Question

Differentiate each of the following functions.
$$y=(\ln x)^{x}$$

Answer

**step1 Apply Logarithmic Differentiation**

The given function is in the form $$f(x)^{g(x)}$$, which is best differentiated using logarithmic differentiation. This method involves taking the natural logarithm of both sides of the equation, using logarithm properties to simplify, and then implicitly differentiating with respect to $$x$$.

$$y = (\ln x)^x$$

**step2 Take Natural Logarithm of Both Sides**

To simplify the differentiation process, take the natural logarithm ($$\ln$$) of both sides of the equation. This helps to bring the exponent down as a multiplier.

$$\ln y = \ln ((\ln x)^x)$$

**step3 Simplify Using Logarithm Properties**

Apply the logarithm property $$\ln (a^b) = b \ln a$$ to the right-hand side of the equation. This moves the exponent $$x$$ to the front as a coefficient.

$$\ln y = x \ln (\ln x)$$

**step4 Differentiate Both Sides Implicitly**

Now, differentiate both sides of the equation with respect to $$x$$. The left side requires the chain rule, and the right side requires both the product rule and the chain rule.

For the left side, differentiating $$\ln y$$ with respect to $$x$$ gives:

$$\frac{d}{dx}(\ln y) = \frac{1}{y} \frac{dy}{dx}$$

For the right side, we use the product rule $$\frac{d}{dx}(uv) = u'v + uv'$$ where $$u = x$$ and $$v = \ln (\ln x)$$.

First, find the derivative of $$u$$:

$$\frac{du}{dx} = \frac{d}{dx}(x) = 1$$

Next, find the derivative of $$v = \ln (\ln x)$$ using the chain rule.
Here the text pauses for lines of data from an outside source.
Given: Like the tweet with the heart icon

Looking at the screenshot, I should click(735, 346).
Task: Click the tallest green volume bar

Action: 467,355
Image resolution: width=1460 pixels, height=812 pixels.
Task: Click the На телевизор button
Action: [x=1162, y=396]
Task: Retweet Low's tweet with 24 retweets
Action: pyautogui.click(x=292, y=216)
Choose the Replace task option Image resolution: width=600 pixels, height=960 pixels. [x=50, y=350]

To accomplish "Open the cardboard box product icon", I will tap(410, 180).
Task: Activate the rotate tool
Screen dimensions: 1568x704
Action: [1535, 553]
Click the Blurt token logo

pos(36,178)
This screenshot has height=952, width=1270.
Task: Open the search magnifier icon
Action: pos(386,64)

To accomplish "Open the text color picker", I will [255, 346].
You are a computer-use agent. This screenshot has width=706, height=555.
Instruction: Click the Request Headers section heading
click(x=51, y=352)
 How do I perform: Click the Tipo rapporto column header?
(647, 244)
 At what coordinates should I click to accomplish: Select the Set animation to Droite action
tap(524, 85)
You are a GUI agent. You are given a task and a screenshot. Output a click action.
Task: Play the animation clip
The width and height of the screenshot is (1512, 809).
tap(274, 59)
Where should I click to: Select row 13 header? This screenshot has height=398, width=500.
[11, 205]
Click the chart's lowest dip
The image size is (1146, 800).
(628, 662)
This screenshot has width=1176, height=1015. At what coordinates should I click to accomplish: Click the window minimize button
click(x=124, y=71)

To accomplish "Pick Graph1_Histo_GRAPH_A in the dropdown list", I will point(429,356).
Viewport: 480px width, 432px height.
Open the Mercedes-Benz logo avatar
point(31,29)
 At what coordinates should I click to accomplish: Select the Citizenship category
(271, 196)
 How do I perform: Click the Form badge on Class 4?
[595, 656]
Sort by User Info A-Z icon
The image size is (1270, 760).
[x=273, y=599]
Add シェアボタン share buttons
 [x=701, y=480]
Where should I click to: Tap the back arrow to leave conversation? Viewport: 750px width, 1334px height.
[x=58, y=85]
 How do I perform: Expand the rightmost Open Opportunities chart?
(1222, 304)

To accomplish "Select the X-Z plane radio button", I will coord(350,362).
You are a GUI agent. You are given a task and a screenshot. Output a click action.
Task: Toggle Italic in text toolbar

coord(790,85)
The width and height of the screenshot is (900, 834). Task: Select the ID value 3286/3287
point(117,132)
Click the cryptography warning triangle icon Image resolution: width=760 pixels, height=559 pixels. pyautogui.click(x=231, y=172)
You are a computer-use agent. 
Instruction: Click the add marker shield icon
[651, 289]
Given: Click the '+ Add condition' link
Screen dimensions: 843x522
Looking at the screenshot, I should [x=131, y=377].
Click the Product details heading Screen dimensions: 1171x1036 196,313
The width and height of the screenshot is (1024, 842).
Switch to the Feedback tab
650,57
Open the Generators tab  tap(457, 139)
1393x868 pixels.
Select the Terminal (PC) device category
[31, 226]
Let $$w = \ln x$$, so $$v = \ln w$$.

The derivative of $$w$$ with respect to $$x$$ is:

$$\frac{dw}{dx} = \frac{d}{dx}(\ln x) = \frac{1}{x}$$

The derivative of $$v$$ with respect to $$w$$ is:

$$\frac{dv}{dw} = \frac{d}{dw}(\ln w) = \frac{1}{w}$$

Applying the chain rule for $$v$$:

$$\frac{dv}{dx} = \frac{dv}{dw} \cdot \frac{dw}{dx} = \frac{1}{\ln x} \cdot \frac{1}{x} = \frac{1}{x \ln x}$$

Now, apply the product rule to $$x \ln (\ln x)$$, using $$u'=1$$ and $$v'=\frac{1}{x \ln x}$$:

$$\frac{d}{dx}(x \ln (\ln x)) = (1) \cdot \ln (\ln x) + x \cdot \left(\frac{1}{x \ln x}\right)$$

$$= \ln (\ln x) + \frac{1}{\ln x}$$

Equating the derivatives of both sides, we get:

$$\frac{1}{y} \frac{dy}{dx} = \ln (\ln x) + \frac{1}{\ln x}$$

**step5 Solve for $$\frac{dy}{dx}$$ and Substitute Back**

To isolate $$\frac{dy}{dx}$$, multiply both sides of the equation by $$y$$.

$$\frac{dy}{dx} = y \left( \ln (\ln x) + \frac{1}{\ln x} \right)$$

Finally, substitute the original expression for $$y$$ back into the equation to express the derivative solely in terms of $$x$$.

$$\frac{dy}{dx} = (\ln x)^x \left( \ln (\ln x) + \frac{1}{\ln x} \right)$$